I stopped and sighed. It was hard to find the words for what I had been feeling, because it was so chaotic in my head right now that I barely understood it myself.

“Maybe I was just trying to make it all disappear for a night. One night.”

“I don't think that any amount of pills will help you with that,” she said.

The room went silent. Maybe she understood, maybe she didn't. Maybe she was just trying to give me some time to let the full extent of my actions soak in.

“I guess now that you're awake, I should check you over,” she said as she stood up. “Check your vitals and all that.”

I stayed silent, letting her do what she needed to do. She put her fingers on my wrist and looked at her watch. Her hand felt warm, because I hadn't noticed that the room was cold.

“What about your band mates?” she asked after a few minutes, as she continued to look at her watch.

“What about them?”

“How do you think they'll react to hearing about what happened last night?”

After everything we had gone through, the guys and I were obviously close – best friends close. They knew this wasn't something I would normally do, no matter how upset I was. How would they react? If the tables were turned and it was one of them who had tried it, I would be incredibly concerned; but I thought that maybe I'd also understand why they did it. If I were on the other side of this prison, I wouldn't know first-hand what it was like but I could only guess that it was horrible, and would make anyone want to do this.

I wasn't them, though. They cared about me, but their reaction would depend on what degree they cared about me. Would they be so understanding of my situation that it would be something they expected, or would it be so unlike me that it would worry them more?

“I don't know.”

“Clearly you do,” she said, removing her fingers from my wrist. “Your pulse just went through the roof. You're worried about it.”

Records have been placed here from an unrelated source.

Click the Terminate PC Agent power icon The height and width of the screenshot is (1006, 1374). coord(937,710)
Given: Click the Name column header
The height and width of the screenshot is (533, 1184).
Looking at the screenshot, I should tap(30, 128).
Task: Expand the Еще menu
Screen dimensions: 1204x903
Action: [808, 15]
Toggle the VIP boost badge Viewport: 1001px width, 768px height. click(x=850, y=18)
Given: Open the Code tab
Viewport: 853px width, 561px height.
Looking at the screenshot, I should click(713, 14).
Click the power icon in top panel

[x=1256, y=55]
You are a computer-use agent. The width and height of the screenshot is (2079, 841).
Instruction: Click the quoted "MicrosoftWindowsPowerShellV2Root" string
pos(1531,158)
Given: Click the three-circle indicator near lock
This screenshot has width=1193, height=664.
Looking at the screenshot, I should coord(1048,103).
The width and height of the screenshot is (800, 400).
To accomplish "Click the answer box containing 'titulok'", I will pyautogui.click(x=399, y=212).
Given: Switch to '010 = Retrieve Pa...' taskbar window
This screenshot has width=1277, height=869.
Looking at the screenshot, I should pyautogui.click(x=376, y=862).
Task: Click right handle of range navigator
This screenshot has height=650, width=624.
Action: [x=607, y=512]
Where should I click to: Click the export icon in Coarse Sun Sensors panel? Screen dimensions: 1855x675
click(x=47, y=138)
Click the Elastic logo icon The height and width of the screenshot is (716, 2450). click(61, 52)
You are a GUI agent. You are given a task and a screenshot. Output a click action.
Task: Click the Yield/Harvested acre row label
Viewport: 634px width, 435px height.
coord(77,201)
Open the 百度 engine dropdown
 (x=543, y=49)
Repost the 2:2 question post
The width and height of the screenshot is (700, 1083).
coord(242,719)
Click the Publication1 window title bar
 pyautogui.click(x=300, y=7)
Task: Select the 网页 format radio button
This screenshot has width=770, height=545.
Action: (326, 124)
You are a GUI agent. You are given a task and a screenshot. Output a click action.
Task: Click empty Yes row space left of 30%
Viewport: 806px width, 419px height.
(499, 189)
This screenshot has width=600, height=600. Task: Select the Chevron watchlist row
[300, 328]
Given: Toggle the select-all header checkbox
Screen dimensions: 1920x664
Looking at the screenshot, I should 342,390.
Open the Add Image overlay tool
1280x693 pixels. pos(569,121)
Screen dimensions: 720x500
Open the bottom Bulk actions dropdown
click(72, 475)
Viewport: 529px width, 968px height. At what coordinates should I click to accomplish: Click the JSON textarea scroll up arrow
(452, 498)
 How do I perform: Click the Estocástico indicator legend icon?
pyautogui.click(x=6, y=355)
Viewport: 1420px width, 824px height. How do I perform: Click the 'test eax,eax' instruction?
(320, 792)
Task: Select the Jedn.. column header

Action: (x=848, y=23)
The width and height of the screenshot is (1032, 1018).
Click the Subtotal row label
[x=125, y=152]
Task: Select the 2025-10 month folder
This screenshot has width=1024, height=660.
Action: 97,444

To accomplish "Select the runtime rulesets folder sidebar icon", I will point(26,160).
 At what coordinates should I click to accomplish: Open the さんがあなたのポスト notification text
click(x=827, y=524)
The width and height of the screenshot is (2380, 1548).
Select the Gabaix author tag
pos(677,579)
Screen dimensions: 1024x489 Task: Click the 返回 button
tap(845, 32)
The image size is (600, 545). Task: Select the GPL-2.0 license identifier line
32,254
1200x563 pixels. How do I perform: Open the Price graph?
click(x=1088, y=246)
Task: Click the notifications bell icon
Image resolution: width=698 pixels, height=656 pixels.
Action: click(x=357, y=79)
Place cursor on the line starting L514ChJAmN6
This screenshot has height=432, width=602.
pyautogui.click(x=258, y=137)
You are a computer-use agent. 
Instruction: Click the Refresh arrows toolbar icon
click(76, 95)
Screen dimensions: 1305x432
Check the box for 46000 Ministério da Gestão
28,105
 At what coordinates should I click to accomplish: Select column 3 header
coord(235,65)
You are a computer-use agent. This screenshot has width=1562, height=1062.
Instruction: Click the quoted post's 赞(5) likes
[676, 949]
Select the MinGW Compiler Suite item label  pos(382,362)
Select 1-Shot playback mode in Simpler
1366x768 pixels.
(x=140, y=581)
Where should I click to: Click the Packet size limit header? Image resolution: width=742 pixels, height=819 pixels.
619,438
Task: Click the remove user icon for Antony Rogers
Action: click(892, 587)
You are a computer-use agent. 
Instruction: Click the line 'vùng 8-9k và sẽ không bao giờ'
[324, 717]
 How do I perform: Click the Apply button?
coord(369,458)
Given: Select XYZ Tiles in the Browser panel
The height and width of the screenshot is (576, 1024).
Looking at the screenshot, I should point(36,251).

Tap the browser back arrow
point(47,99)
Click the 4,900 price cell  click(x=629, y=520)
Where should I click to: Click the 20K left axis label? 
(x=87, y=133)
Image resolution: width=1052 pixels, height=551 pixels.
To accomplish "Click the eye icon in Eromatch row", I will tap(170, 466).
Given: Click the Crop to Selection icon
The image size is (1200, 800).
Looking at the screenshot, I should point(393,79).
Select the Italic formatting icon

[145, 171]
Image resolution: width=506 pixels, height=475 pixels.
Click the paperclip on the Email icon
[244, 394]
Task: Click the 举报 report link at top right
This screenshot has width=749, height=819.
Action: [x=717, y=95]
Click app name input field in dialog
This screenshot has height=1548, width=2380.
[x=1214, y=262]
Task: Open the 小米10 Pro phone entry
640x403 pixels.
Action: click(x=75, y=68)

“That's not fair,” I said with a smile. “You had an advantage.”

She smiled back at me, and in a soft voice, said, “I only use my powers for good, not evil. I promise.”

She went back to her job – she checked my blood pressure and my temperature, and finally ended with looking into my eyes with her light. When she asked me to look straight into her eyes, I realized how beautiful and bright they were.

I knew why all the prisoners liked her now. She was brash and sarcastic, but she was also funny and compassionate. In a place like this, where all the females were guards were authoritative and rough in both personality and appearance, she was a breath of fresh air.

“So what exactly does suicide watch mean for me?” I asked. “If I'm not going to solitary where am I going?”

“Well, this prison doesn't have a suicide prevention wing like some other prisons. We don't get that many attempted suicides here, if you can believe that. So you'll be in here with me.”

“With you?” The idea took me by surprise. My first encounter with the nurse hadn't gone as well as I had expected it to.

“Yeah. I'm actually kind of in desperate need for an assistant, to help me out around here a bit. As you can see, things are getting a bit out of control.” She pointed to her desk, piled up with papers and a huge mess of random stuff, like the coffee cup. “The warden's agreed to let me hire an assistant to help me out on a sort of work program, and they'll get compensation into their commissary account for their hours. I was going to ask Damian to help, but I have a feeling he would talk too much to get any real work done.”

I knew that no matter whether I took the job, I'd be here with her watching my every move, and the idea of having something to do with my time was tempting.

“How long?” I asked.

“Your suicide watch is three days, but I'd really love it if you stuck around at least a week. There's so much to do, I don't think one person could do it in three days.”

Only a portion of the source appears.